TRY IT: Retype, exactly as they appear below, the lines between the line holding "This screenshot has height=1570, width=1336." and the line holding "Select the Apple", both ends included.
=======
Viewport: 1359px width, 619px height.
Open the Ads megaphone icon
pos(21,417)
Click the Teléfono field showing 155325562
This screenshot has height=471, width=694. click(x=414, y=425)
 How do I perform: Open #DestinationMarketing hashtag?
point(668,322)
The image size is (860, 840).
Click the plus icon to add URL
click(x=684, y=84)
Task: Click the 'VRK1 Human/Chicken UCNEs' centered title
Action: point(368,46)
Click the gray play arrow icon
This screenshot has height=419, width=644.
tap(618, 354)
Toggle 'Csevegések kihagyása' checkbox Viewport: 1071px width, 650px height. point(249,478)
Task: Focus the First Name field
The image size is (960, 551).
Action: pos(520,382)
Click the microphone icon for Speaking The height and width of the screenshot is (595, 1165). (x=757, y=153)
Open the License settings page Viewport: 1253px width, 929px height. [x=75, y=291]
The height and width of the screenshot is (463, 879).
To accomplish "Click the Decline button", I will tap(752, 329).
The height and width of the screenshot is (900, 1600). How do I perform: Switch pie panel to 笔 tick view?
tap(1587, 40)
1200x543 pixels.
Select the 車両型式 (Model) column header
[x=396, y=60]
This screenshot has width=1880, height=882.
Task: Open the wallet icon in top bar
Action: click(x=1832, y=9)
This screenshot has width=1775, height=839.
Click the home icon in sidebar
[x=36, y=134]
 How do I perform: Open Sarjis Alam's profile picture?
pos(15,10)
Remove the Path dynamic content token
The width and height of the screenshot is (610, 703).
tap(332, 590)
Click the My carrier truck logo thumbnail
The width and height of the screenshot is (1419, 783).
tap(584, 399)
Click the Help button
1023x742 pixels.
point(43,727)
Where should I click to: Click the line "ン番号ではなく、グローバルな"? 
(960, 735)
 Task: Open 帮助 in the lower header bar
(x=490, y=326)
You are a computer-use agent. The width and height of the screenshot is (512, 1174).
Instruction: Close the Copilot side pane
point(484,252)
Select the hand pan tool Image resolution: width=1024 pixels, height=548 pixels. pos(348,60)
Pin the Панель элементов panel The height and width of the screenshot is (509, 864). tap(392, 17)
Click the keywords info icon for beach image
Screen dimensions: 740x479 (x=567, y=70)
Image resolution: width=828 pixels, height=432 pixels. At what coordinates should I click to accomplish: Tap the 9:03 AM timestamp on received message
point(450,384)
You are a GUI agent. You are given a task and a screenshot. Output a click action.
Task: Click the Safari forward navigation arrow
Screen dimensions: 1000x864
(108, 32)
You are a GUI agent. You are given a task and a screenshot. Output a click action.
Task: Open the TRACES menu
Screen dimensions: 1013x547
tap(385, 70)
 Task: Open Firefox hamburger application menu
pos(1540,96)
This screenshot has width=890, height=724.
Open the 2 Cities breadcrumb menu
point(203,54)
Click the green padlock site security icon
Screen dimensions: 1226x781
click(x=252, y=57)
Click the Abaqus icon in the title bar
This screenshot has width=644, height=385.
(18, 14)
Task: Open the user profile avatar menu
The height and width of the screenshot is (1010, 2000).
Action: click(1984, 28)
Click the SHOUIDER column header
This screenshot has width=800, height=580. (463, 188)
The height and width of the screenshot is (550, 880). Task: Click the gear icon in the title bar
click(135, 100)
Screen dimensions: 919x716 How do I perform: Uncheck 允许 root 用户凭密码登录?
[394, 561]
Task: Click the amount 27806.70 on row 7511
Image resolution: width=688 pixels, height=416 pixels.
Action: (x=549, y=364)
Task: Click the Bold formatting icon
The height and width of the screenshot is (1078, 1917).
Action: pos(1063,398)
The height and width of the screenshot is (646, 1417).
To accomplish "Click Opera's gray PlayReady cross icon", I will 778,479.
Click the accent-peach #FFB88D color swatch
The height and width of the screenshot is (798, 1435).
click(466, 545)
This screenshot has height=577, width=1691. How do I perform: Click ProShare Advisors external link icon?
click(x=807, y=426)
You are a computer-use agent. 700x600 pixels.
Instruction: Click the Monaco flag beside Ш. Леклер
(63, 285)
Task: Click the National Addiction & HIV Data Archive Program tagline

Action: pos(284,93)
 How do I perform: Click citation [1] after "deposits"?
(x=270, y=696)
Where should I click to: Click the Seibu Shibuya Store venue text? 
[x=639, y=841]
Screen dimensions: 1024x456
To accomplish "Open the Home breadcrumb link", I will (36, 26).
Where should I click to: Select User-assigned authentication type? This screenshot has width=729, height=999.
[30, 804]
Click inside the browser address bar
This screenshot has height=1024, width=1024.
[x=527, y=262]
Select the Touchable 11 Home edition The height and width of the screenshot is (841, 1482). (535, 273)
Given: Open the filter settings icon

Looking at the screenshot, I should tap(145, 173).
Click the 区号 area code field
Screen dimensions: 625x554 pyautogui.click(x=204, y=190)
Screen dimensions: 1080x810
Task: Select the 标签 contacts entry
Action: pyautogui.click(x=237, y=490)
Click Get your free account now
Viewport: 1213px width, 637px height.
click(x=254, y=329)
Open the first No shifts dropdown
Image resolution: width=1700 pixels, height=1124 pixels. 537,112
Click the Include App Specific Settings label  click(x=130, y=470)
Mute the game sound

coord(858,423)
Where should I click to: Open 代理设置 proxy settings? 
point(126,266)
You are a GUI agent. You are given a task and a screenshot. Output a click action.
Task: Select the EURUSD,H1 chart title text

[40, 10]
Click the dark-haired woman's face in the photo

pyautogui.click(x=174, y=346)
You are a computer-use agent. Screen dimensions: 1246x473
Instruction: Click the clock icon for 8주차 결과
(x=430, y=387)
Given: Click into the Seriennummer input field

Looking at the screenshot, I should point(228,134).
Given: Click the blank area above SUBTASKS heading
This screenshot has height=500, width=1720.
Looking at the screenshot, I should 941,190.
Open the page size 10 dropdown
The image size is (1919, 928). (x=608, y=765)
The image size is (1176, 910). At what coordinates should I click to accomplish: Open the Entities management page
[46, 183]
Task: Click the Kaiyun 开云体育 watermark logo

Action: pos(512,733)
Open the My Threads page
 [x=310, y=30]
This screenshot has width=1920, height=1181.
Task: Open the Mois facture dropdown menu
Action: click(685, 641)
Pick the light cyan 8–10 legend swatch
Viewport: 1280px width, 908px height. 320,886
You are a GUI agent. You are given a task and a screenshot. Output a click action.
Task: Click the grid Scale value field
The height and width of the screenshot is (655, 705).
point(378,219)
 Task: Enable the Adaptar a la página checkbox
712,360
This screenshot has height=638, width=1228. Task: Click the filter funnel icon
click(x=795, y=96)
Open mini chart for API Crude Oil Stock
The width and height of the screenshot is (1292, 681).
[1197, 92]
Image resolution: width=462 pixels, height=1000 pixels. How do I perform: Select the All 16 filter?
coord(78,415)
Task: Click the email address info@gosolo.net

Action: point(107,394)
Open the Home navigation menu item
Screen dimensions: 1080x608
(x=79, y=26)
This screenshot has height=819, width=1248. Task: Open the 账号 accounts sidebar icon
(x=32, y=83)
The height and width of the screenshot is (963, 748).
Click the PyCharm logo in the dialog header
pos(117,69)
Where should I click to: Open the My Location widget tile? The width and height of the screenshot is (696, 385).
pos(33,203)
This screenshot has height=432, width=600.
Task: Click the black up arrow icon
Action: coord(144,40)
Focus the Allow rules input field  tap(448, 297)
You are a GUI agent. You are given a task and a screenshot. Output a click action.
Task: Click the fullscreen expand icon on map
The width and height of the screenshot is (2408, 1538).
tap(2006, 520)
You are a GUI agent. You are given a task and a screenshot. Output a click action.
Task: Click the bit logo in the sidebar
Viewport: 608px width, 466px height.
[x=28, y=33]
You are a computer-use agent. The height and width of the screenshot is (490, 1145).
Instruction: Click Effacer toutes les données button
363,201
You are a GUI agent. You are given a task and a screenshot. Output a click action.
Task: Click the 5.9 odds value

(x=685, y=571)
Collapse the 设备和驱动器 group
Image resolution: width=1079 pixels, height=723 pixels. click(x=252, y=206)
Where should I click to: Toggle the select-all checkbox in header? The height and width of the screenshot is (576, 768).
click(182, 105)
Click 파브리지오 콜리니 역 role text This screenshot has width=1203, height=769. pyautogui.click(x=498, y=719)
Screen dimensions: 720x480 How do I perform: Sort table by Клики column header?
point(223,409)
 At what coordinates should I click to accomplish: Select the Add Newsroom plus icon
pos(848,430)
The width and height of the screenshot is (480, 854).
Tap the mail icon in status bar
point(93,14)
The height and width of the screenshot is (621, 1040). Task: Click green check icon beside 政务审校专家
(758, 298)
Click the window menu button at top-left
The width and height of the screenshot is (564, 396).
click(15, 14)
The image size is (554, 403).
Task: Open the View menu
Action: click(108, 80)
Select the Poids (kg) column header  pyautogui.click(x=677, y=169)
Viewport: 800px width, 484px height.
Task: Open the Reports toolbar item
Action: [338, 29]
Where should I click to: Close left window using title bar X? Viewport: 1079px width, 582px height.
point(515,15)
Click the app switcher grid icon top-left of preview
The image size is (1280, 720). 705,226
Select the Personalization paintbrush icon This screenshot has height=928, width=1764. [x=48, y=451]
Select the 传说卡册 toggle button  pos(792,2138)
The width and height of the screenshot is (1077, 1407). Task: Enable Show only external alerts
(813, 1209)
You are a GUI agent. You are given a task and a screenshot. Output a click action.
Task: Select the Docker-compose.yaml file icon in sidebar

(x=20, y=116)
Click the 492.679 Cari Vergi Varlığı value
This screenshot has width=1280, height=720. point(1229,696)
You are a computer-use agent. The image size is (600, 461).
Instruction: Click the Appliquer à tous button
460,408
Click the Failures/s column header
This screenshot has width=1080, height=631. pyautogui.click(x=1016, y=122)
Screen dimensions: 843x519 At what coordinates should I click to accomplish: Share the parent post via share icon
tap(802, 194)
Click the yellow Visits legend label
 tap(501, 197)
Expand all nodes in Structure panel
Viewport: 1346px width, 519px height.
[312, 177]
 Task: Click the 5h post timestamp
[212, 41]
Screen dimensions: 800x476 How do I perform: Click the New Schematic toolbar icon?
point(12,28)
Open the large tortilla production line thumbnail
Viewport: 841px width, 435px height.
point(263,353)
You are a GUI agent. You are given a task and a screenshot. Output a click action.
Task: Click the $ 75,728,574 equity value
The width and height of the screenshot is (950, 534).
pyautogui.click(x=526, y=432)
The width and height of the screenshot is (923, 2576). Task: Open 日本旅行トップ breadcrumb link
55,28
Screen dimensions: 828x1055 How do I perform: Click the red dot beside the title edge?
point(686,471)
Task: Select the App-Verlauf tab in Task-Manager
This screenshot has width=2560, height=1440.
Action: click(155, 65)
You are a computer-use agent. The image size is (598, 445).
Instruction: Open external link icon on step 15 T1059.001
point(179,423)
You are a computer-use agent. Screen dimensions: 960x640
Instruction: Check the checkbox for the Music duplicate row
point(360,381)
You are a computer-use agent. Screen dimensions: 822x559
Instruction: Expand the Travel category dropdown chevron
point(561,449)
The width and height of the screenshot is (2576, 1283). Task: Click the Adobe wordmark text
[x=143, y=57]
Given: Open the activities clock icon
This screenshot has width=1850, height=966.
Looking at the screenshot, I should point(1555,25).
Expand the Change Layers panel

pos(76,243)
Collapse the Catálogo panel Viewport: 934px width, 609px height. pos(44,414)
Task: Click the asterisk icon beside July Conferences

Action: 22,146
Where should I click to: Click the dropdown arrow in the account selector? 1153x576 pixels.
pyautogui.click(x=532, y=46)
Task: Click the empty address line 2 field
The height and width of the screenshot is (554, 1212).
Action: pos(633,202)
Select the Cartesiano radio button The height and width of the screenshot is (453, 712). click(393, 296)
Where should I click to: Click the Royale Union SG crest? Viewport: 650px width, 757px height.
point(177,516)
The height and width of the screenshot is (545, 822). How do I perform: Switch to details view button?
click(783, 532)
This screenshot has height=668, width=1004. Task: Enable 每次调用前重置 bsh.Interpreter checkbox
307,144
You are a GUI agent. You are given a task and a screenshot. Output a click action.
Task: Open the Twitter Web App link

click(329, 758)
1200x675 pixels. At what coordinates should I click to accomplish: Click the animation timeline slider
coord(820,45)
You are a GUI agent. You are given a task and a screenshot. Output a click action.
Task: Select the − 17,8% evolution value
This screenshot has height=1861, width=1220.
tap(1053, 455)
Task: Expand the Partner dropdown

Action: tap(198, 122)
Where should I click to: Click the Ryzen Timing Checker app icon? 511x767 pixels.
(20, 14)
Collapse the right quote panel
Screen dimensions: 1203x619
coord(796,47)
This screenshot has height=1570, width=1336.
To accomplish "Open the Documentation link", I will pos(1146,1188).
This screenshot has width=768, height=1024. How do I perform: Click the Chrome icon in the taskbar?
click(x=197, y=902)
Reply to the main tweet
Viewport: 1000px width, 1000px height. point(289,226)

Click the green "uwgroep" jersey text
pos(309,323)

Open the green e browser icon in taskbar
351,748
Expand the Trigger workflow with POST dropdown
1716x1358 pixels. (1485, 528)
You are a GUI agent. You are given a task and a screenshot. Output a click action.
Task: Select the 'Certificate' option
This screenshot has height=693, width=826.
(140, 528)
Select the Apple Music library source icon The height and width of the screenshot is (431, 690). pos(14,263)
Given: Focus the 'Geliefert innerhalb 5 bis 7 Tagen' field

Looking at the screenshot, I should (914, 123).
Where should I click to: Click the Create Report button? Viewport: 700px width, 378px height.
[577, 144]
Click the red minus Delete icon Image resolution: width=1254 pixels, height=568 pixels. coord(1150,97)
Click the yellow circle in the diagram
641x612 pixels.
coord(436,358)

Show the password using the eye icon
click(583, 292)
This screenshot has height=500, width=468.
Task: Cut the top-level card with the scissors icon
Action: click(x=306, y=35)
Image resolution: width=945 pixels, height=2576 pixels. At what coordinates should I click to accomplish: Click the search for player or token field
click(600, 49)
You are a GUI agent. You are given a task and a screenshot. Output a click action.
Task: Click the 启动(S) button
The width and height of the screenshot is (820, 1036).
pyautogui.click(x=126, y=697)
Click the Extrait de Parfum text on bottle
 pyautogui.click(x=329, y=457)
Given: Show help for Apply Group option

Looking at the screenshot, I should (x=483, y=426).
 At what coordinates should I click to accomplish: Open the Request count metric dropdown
=======
SOLUTION TO THIS EXERCISE:
This screenshot has height=1570, width=1336.
To accomplish "Open the Documentation link", I will pos(1146,1188).
This screenshot has width=768, height=1024. How do I perform: Click the Chrome icon in the taskbar?
click(x=197, y=902)
Reply to the main tweet
Viewport: 1000px width, 1000px height. point(289,226)

Click the green "uwgroep" jersey text
pos(309,323)

Open the green e browser icon in taskbar
351,748
Expand the Trigger workflow with POST dropdown
1716x1358 pixels. (1485, 528)
You are a GUI agent. You are given a task and a screenshot. Output a click action.
Task: Select the 'Certificate' option
This screenshot has height=693, width=826.
(140, 528)
Select the Apple Music library source icon The height and width of the screenshot is (431, 690). pos(14,263)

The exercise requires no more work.